How to Fix IRS Error Code 428 for Premium Tax Credit
Step-by-step guide to resolving IRS Error Code 428. Reconcile your Premium Tax Credit and correctly respond to IRS adjustment notices.
Step-by-step guide to resolving IRS Error Code 428. Reconcile your Premium Tax Credit and correctly respond to IRS adjustment notices.
The Internal Revenue Service utilizes a complex system of error codes to flag discrepancies between taxpayer filings and third-party information statements. Code 428 is a targeted designation that halts processing when a tax return involves the Premium Tax Credit (PTC) reconciliation required under the Affordable Care Act (ACA). This halt often signals a major mismatch involving subsidized health coverage received through the Health Insurance Marketplace.
The resolution process requires specific documentation and a complete re-calculation of the allowed credit. Taxpayers must address the error directly to prevent the IRS from unilaterally adjusting the tax liability based on incomplete information.
Error Code 428 indicates that the IRS received data showing a taxpayer received Advance Premium Tax Credit (APTC) payments, but the corresponding Form 8962, Premium Tax Credit, is missing or incorrect. The APTC is a subsidy paid directly to the insurer to lower monthly premium costs.
The IRS compares the APTC amount reported by the Marketplace against the reconciliation performed by the taxpayer on Form 8962. A discrepancy triggers the 428 flag, often leading to the issuance of a CP2000 notice proposing changes to the tax liability.
The most frequent cause of the 428 error is the omission of Form 8962. Tax preparation software sometimes fails to prompt the filer correctly, or the taxpayer overlooks the necessity of the reconciliation, assuming Form 1095-A is sufficient. The reconciliation process requires correct figures for household income and family size, both of which are used to calculate the final allowable PTC.

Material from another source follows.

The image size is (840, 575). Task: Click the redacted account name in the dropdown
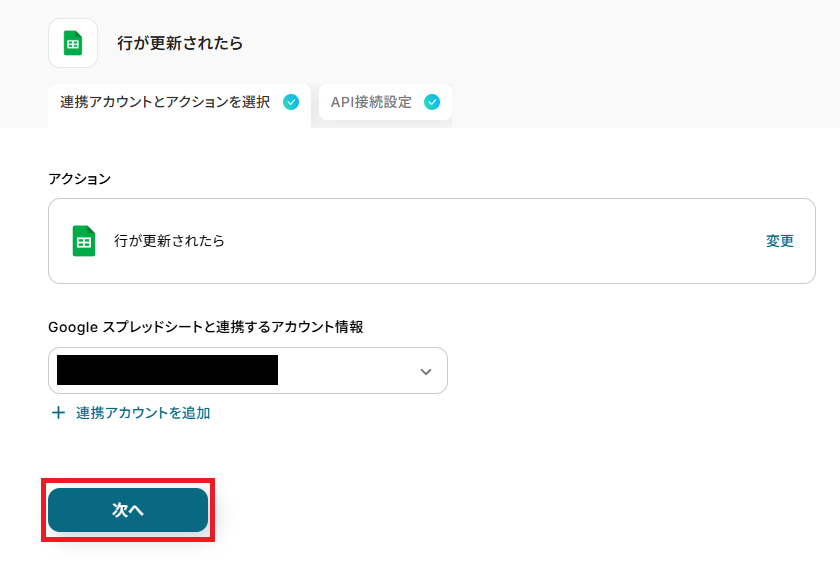point(167,371)
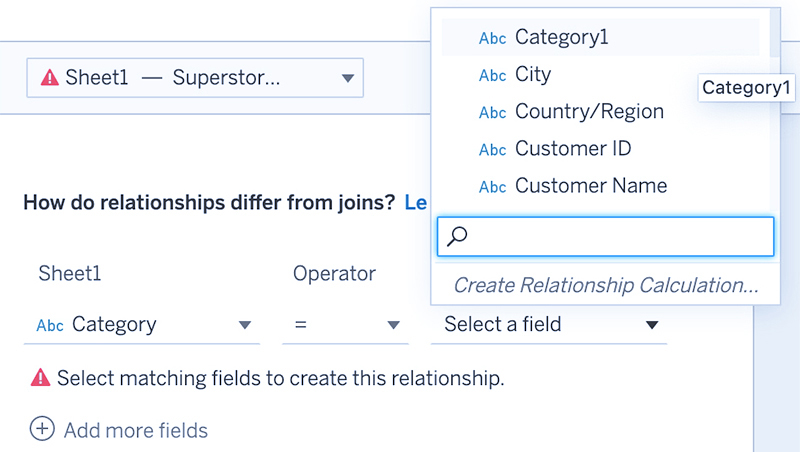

Another common issue involves discrepancies between the Form 1095-A document received by the taxpayer and the data the IRS receives from the Marketplace. This discrepancy might involve incorrect policy start or end dates, or a misstatement of the total monthly APTC amounts paid to the insurer. Taxpayers who received Marketplace coverage for only a portion of the year must ensure their Form 8962 accurately reflects the partial-year coverage.
The error can also occur if the taxpayer incorrectly calculated their household Modified Adjusted Gross Income (MAGI) on the original return. An inaccurate MAGI figure results in an incorrect determination of the applicable percentage used to calculate the premium affordability threshold.
Correcting the 428 error requires gathering and verifying the source documents. The essential document is Form 1095-A, Health Insurance Marketplace Statement, which details the monthly premium amounts, the second lowest cost silver plan (SLCSP) premium, and the APTC paid. Taxpayers must also secure the original tax return and all supporting documentation verifying the final household MAGI and family size.
The verified 1095-A data and final MAGI figures are used to complete or re-calculate the figures on Form 8962. Form 8962 determines the amount of PTC the taxpayer is eligible for based on their income relative to the federal poverty line (FPL). This calculation must be performed using the worksheets and tables provided within the Form 8962 instructions.
If the calculated allowable PTC is less than the APTC received, the taxpayer must repay the excess subsidy, subject to specific repayment caps outlined in the Internal Revenue Code. These repayment caps vary based on the taxpayer’s household income as a percentage of the FPL. If the allowable PTC is greater than the APTC received, the taxpayer claims the difference as a refundable credit on Form 1040.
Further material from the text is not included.